[Source data]
▼▼▼

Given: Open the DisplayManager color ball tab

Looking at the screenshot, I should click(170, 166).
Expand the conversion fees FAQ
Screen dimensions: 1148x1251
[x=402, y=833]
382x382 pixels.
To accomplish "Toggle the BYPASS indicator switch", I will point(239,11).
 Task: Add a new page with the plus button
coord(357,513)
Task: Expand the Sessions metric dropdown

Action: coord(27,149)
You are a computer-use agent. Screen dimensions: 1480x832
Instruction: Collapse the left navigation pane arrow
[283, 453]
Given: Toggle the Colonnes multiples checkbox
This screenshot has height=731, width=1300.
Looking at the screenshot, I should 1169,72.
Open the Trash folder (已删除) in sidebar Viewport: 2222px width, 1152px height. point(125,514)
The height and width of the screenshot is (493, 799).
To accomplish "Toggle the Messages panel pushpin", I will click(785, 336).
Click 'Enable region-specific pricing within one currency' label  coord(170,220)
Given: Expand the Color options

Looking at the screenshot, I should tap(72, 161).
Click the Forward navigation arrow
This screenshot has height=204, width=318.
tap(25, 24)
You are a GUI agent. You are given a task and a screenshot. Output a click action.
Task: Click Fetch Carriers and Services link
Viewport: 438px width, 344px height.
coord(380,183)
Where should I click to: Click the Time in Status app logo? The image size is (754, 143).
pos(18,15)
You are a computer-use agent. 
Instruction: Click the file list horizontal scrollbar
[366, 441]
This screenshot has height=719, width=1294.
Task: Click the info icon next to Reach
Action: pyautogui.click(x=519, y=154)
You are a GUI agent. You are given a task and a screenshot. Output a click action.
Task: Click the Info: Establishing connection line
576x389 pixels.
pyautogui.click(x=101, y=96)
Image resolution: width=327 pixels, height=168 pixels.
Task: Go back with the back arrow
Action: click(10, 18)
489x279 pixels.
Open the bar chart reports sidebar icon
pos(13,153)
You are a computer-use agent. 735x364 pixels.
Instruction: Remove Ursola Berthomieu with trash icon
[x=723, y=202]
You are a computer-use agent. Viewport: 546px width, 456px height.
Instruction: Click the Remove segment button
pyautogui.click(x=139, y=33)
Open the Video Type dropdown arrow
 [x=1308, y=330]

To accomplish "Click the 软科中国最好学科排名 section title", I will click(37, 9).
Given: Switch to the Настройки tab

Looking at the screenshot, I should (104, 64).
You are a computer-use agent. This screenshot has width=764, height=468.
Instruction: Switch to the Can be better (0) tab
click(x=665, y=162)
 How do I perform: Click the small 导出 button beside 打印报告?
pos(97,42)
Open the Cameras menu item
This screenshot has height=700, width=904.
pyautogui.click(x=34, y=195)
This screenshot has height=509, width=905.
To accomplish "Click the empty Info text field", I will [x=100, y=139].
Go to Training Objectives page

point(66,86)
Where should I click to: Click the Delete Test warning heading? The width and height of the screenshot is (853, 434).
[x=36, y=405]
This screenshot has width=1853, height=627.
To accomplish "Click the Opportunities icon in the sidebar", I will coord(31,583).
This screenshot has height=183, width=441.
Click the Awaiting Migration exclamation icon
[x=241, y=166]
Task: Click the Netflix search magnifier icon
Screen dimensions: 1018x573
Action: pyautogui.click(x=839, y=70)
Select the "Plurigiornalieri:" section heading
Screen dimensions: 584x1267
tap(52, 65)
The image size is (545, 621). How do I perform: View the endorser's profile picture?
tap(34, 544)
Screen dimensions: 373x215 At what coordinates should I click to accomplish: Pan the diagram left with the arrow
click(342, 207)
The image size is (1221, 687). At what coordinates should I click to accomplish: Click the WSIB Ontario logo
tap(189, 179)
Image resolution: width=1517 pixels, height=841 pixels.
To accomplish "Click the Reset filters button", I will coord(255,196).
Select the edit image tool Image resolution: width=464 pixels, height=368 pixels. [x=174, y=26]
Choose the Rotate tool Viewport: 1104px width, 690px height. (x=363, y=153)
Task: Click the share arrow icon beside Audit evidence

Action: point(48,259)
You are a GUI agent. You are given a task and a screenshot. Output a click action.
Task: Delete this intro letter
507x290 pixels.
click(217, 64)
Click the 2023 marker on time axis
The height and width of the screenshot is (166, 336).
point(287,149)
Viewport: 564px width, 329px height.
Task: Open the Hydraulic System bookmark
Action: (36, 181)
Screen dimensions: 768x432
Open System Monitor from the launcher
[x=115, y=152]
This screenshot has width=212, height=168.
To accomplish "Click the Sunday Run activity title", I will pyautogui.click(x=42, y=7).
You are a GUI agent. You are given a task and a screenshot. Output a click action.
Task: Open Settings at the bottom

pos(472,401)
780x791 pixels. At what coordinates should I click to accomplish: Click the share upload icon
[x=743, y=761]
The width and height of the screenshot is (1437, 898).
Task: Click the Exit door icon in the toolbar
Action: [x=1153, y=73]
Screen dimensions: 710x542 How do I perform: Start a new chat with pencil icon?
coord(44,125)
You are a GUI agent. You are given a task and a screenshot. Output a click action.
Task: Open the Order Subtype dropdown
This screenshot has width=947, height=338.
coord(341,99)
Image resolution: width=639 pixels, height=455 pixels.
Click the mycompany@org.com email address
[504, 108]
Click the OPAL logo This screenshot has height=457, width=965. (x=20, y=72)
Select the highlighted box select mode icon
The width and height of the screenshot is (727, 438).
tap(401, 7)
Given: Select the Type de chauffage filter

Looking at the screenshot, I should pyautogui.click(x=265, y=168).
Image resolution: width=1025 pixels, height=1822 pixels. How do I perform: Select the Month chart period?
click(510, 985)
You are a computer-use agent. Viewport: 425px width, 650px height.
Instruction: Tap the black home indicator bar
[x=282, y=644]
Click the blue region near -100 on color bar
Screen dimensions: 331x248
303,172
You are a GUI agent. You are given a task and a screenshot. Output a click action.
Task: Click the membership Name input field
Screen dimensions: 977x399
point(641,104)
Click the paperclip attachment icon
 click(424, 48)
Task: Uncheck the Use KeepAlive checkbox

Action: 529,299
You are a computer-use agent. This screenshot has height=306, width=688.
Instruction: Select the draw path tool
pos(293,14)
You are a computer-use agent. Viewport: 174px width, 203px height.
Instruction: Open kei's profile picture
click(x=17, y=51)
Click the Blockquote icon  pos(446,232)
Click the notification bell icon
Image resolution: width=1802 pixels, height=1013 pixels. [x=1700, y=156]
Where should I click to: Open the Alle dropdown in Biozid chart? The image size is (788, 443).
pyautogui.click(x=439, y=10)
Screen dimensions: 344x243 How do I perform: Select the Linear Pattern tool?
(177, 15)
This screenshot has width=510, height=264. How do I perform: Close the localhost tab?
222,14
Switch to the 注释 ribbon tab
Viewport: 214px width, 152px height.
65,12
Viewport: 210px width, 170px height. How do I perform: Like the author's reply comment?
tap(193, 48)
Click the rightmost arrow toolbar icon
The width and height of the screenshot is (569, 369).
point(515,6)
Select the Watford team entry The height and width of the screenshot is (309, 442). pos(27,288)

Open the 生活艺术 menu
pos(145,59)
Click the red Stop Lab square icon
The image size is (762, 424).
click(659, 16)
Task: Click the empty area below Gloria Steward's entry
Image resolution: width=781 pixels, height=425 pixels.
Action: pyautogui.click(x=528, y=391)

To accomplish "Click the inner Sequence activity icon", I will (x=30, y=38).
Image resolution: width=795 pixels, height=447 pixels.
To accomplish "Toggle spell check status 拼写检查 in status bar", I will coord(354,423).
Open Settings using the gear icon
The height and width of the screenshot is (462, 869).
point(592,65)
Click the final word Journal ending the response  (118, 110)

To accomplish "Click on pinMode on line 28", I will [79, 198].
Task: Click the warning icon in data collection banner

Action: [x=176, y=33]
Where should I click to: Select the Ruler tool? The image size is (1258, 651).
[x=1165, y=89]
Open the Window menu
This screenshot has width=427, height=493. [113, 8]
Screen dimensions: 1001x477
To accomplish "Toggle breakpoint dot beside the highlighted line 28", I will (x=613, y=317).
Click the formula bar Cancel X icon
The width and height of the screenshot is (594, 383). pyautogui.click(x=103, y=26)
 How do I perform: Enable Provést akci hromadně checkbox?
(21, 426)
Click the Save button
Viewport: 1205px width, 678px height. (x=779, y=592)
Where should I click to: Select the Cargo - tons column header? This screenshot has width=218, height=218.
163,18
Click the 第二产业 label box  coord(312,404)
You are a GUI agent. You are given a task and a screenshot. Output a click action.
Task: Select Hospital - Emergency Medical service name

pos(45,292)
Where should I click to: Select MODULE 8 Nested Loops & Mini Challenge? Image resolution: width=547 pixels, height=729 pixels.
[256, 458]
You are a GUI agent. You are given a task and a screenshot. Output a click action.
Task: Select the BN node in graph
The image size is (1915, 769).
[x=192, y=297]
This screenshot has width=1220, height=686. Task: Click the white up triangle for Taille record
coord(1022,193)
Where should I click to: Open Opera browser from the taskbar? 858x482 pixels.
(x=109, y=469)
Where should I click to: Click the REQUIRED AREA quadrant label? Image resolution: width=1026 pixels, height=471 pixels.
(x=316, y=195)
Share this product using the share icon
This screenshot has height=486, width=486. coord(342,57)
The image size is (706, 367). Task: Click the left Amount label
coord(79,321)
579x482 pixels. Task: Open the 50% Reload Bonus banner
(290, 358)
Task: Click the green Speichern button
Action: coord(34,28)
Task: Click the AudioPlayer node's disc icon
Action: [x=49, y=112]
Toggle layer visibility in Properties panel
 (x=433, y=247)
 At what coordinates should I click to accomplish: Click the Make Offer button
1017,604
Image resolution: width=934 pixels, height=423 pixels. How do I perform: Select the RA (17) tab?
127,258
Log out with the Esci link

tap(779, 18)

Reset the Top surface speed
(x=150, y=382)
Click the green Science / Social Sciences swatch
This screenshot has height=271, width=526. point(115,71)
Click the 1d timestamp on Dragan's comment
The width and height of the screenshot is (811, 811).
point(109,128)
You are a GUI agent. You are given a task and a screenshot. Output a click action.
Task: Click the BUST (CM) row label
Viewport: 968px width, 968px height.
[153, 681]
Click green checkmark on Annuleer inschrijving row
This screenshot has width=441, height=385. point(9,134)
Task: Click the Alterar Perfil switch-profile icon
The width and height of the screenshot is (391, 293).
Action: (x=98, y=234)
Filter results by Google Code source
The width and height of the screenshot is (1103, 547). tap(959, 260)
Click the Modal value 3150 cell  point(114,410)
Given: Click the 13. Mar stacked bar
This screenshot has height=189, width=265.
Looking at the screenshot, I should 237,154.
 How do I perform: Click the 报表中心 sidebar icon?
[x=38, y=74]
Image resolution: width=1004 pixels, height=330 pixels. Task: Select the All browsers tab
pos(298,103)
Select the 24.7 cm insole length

▲▲▲

[Written problem] Copy out the entries above word for word, from the line containing "will click(37, 9)." through the line containing "click(342, 207)", including both of those lines.

[Written solution]
To accomplish "Click the 软科中国最好学科排名 section title", I will click(37, 9).
Given: Switch to the Настройки tab

Looking at the screenshot, I should (104, 64).
You are a computer-use agent. This screenshot has width=764, height=468.
Instruction: Switch to the Can be better (0) tab
click(x=665, y=162)
 How do I perform: Click the small 导出 button beside 打印报告?
pos(97,42)
Open the Cameras menu item
This screenshot has height=700, width=904.
pyautogui.click(x=34, y=195)
This screenshot has height=509, width=905.
To accomplish "Click the empty Info text field", I will [x=100, y=139].
Go to Training Objectives page

point(66,86)
Where should I click to: Click the Delete Test warning heading? The width and height of the screenshot is (853, 434).
[x=36, y=405]
This screenshot has width=1853, height=627.
To accomplish "Click the Opportunities icon in the sidebar", I will coord(31,583).
This screenshot has height=183, width=441.
Click the Awaiting Migration exclamation icon
[x=241, y=166]
Task: Click the Netflix search magnifier icon
Screen dimensions: 1018x573
Action: pyautogui.click(x=839, y=70)
Select the "Plurigiornalieri:" section heading
Screen dimensions: 584x1267
tap(52, 65)
The image size is (545, 621). How do I perform: View the endorser's profile picture?
tap(34, 544)
Screen dimensions: 373x215 At what coordinates should I click to accomplish: Pan the diagram left with the arrow
click(342, 207)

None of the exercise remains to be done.